1. **Clone the repository:**

   ```bash
   git clone https://github.com/OliverPerrin/LexiMind.git
   cd LexiMind
   ```

2. **Install dependencies:**

   ```bash
   poetry install
   ```

3. **Download and preprocess data:**

   ```bash
   poetry run python scripts/download_data.py
   poetry run python scripts/preprocess_data.py
   ```

## Usage

### Configuration

All training and model parameters are managed via Hydra.

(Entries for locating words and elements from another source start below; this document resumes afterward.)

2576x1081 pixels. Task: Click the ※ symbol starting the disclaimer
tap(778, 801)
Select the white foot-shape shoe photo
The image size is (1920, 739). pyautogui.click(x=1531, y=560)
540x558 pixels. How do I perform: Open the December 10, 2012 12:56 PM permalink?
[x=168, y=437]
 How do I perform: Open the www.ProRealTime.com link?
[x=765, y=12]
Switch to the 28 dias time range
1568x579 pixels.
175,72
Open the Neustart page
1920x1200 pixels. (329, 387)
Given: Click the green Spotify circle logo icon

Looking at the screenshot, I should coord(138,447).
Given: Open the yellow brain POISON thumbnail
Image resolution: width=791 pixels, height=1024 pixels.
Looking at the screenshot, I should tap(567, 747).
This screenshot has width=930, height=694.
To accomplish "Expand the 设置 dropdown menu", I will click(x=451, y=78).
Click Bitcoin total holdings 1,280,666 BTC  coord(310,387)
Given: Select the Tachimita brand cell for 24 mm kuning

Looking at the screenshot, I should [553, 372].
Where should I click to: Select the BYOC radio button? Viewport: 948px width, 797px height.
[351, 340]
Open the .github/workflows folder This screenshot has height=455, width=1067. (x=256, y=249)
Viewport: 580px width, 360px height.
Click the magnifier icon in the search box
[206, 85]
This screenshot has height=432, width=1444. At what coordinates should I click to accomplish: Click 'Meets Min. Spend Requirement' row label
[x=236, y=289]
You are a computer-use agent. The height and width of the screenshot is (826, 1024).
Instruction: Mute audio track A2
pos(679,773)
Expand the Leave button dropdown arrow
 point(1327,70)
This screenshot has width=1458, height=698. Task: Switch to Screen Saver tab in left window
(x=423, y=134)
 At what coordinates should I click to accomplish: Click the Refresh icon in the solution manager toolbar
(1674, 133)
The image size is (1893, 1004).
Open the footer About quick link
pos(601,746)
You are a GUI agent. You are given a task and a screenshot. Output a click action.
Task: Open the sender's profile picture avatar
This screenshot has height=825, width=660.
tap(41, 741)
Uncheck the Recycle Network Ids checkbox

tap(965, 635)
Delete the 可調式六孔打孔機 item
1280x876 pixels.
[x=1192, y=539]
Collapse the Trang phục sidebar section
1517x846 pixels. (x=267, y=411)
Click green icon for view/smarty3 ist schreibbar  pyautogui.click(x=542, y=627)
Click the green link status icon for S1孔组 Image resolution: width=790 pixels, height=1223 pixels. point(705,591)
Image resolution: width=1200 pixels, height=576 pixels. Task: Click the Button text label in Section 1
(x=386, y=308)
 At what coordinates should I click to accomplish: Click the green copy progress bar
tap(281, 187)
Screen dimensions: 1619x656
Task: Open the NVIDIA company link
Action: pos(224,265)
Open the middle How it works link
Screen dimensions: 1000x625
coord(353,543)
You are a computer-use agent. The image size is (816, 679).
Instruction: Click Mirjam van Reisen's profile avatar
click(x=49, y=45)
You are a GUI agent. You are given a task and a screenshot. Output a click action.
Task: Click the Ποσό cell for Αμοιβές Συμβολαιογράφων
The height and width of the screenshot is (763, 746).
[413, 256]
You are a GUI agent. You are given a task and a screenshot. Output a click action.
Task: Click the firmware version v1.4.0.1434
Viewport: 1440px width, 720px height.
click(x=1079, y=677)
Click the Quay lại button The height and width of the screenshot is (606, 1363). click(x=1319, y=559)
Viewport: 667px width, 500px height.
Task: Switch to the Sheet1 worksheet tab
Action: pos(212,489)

Configurations are located in the `configs/` directory.

Available configurations:

* `model=base` - FLAN-T5-base (default, 12 layers)
* `model=small` - Smaller model for testing (no pretrained weights)
* `model=large` - FLAN-T5-large (24 layers, requires more VRAM)
* `training=dev` - Quick development run
* `training=medium` - Balanced training (~2-3 hours on RTX 4070)
* `training=full` - Full training run

### Training

```bash
# Default training with FLAN-T5-base
poetry run python scripts/train.py

# Quick development run
poetry run python scripts/train.py training=dev

# Medium training run (recommended for RTX 4070)
poetry run python scripts/train.py training=medium

# Override parameters
poetry run python scripts/train.py training.optimizer.lr=5e-5

# Resume from a checkpoint
poetry run python scripts/train.py training=full resume_from=checkpoints/epoch_5.pt
```

Experiments are automatically tracked with MLflow. View results with `mlflow ui`.

### Evaluation

```bash
poetry run python scripts/evaluate.py --checkpoint checkpoints/best.pt
```

### Inference & Demo

```bash
# Command-line inference
poetry run python scripts/inference.py "Your text to analyze"

# Gradio web demo
poetry run python scripts/demo_gradio.py
```

## Docker

```bash
# Build
docker build -t leximind .

# Run demo
docker run -p 7860:7860 leximind
```

## Project Structure

```text
├── configs/            # Hydra configuration files
│   ├── model/          # Model architectures (base, small, large)
│   ├── training/       # Training configs (dev, medium, full)
│   └── data/           # Dataset configurations
├── src/
│   ├── models/         # Custom Transformer implementation
│   │   ├── encoder.py  # TransformerEncoder with Pre-LN RMSNorm
│   │   ├── decoder.py  # TransformerDecoder with KV-cache
│   │   ├── attention.py # Multi-Head Attention with FlashAttention
│   │   └── factory.py  # Model building with FLAN-T5 weight loading
│   ├── data/           # Data loading and preprocessing
│   ├── training/       # Training loop with mixed precision
│   └── inference/      # Inference pipeline
├── scripts/            # Entry points
├── tests/              # Unit tests
└── notebooks/          # Analysis notebooks
```

## Code Quality

* **Ruff:** Fast linting and formatting
* **MyPy:** Static type checking
* **Pytest:** Full test suite covering data, models, and training
* **Pre-commit hooks:** Automated quality checks

```bash
# Install hooks
poetry run pre-commit install

# Lint
poetry run ruff check .

# Type check
poetry run mypy .

# Tests
poetry run pytest
```

## Performance Optimizations

* **torch.compile:** JIT compilation with Inductor backend
* **Mixed Precision:** bfloat16 training on Ampere/Ada GPUs
* **TF32:** Enabled for RTX 30xx/40xx series
* **KV-Cache:** Efficient autoregressive decoding
* **FlashAttention:** Memory-efficient attention via SDPA

## License

MIT License - see [LICENSE](LICENSE) for details.